Scientific Workflow Languages

In our Introduction to the Command Line we introduced the idea of a “shell script” to collect together commands into a single block of re-useable analysis. Such shell scripts are written in a shell language like Bash and can also take parameters so that they act like custom-built commands. We also introduced the idea of variables and loops, including parameter variables like $1 and $2.

While shell scripts provide a first step into producing reproducible analyses, there are two significant issues that they don’t address:

  1. The software used for analysis needs to be installed. This is known as dependency management. We have seen how packaging systems like conda can help with dependency management and briefly mentioned the existence of the Docker and Singularity software container systems.

  2. Analyses can run in many environments (e.g. on a laptop, on a computing cluster and in cloud resources) and tasks can sometimes be split up and run in parallel.

Scientific Workflow Languages and Scientific Workflow Management Systems extend computing capabilities to address these concerns. A scientific workflow language allows for the steps of analysis to be specified in modular units and a workflow management system takes such a specification, manages the installation of dependencies and executes the analysis.

In this course we have already seen Galaxy, a web based bioinformatics environment that contains a workflow management system. Galaxy workflows are created from blocks of analysis known as tools and edited in a graphical workflow editor. They can also be shared either as downloaded files (in a JSON-based format) or via workflow publishing services like Dockstore or WorkflowHub.EU.

In addition to Galaxy, several command-line oriented workflow management systems exist. Some commonly used examples are Nextflow, Snakemake, the Common Workflow Language (CWL) and the Workflow Description Language (WDL).

We will be focusing on Nextflow because it is widely used, has an activate community of workflow-publisher (e.g. the nf-core project) and has useful features such as dependency management and support for resuming workflows.

Our training was drawn from the Nextflow Basic Training materials. After you have installed Nextflow (see the notes on that here), start with the training Introduction.

Key points on Nextflow

Nextflow workflows are written in a language called Groovy and are composed out of modules called processes that are combined into a workflow using channels. Each process has input and output channels that consume and produces values such as file system paths and text strings. For more on channels read here and on processes read here. Finally, operators (such as mix() and collect()) are used to transform the contents of channels and thereby change how workflows execute. Read more about operators here.

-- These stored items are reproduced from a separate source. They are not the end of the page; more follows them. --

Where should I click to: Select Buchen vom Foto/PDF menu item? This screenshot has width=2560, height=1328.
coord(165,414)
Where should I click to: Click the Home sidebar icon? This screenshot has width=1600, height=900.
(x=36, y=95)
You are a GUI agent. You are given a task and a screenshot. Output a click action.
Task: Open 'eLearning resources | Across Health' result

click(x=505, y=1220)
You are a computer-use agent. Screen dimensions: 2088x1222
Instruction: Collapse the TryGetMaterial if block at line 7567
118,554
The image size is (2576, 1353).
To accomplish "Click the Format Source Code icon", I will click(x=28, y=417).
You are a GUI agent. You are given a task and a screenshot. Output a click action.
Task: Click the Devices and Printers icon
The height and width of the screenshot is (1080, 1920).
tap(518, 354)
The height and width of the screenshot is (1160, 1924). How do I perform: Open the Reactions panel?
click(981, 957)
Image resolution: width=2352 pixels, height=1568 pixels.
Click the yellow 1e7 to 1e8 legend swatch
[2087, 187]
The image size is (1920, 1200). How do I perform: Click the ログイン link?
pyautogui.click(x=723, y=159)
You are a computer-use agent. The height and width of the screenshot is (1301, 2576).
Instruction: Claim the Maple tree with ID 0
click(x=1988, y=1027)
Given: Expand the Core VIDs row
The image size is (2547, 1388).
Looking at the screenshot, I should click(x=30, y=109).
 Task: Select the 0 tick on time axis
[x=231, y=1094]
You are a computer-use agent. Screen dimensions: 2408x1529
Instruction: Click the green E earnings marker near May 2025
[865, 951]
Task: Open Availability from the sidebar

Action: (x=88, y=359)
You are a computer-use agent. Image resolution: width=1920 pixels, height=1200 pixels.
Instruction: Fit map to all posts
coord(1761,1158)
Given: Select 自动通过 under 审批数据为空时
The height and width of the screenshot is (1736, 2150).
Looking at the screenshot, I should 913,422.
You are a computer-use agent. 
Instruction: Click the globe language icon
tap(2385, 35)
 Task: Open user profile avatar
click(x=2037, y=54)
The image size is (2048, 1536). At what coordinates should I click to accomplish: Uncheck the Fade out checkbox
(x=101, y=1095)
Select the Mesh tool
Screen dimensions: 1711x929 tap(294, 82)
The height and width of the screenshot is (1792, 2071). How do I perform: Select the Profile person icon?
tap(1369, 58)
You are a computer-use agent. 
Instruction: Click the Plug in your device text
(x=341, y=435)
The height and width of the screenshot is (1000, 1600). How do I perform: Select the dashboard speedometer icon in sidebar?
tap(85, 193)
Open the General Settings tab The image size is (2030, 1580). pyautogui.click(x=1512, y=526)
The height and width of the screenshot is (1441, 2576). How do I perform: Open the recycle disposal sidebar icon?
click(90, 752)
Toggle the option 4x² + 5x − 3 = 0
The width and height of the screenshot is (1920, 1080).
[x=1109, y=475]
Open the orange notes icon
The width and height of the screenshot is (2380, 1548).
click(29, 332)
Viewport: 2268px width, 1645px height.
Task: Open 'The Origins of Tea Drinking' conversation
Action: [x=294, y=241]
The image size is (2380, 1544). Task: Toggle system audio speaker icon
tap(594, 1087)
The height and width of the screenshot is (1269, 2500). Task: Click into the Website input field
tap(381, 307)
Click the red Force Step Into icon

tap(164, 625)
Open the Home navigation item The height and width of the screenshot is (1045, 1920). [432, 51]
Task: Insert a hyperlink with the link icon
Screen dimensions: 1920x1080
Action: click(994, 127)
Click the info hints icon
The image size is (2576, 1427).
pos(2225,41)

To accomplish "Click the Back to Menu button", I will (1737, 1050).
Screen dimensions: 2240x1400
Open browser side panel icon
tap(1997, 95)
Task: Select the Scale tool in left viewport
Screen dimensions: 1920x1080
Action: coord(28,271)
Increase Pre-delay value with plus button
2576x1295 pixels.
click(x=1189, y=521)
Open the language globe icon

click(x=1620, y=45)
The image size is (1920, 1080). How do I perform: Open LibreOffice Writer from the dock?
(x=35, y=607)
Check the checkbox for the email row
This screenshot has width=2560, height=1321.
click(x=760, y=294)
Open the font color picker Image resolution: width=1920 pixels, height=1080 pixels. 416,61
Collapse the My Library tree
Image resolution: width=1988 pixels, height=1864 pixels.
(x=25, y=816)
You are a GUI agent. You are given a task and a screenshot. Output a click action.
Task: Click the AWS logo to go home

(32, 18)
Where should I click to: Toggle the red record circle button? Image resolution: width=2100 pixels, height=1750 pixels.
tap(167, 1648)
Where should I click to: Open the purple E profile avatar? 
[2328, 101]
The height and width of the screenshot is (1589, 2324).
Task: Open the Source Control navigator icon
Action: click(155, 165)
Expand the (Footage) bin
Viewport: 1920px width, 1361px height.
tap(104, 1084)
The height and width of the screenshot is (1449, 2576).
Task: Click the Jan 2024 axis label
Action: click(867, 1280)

Each Nextflow workflow can accept parameters via the special purpose params variables. These parameters can either be set on the command line or provided via a nextflow.config file that is typically in the directory that you run your workflow from. If they are set on the command line they are set using double -, e.g.

nextflow run -resume mapping.nf --reads data/reads/*_{R1,R2}.fastq.gz --reference data/reference.fasta

In the above example -resume is a flag passed to the Nextflow runner and --reads and --reference set the variables params.reads and params.reference respectively. If parameters are set in a nextflow.config file they are in a params block. For example, such a file could look like this:

params {
    reads = "$projectDir/data/gut_{1,2}.fq"
    reference = "$projectDir/data/reference.fasta"
}

Dependencies in Nextflow can be managed using either the Docker or Singularity container system or using Conda. Container management and execution systems bundle software together into a container that provides a filesystem with all the necessary software to support an analysis. Information on installing Docker can be found on the here. Singularity differs from Docker in that container images are supplied as files and are run as the currently logged-in user. On shared computing resources, many IT admins prefer Singularity over Docker because of the security benefits. Instructions on installed Singularity are here on the Apptainer website (Apptainer is a development project providing Singularity software). For Linux, the installation from pre-built packages (described here) is recommended.

The bioconda project automatically builds Docker and Singularity containers for each conda package that they provide packages for. There are currently more than 10,000 packages available this way. StaPH-B also provides some 150 containers for commonly used bioinformatics tools. (StaPH-B is the State Public Health Bioinformatics Group, an association of bioinformaticians working in Public Health labs in states of the USA)

Dependencies can either be associated with the Nextflow environment as a whole (and thus configured in the nextflow.config) or they can be specified for a particular process. Read more about how this is done in this section of the training.

Nextflow communities

The nf-core community is an especially active community using Nextflow. It provides online training and also runs a Slack discussion forum.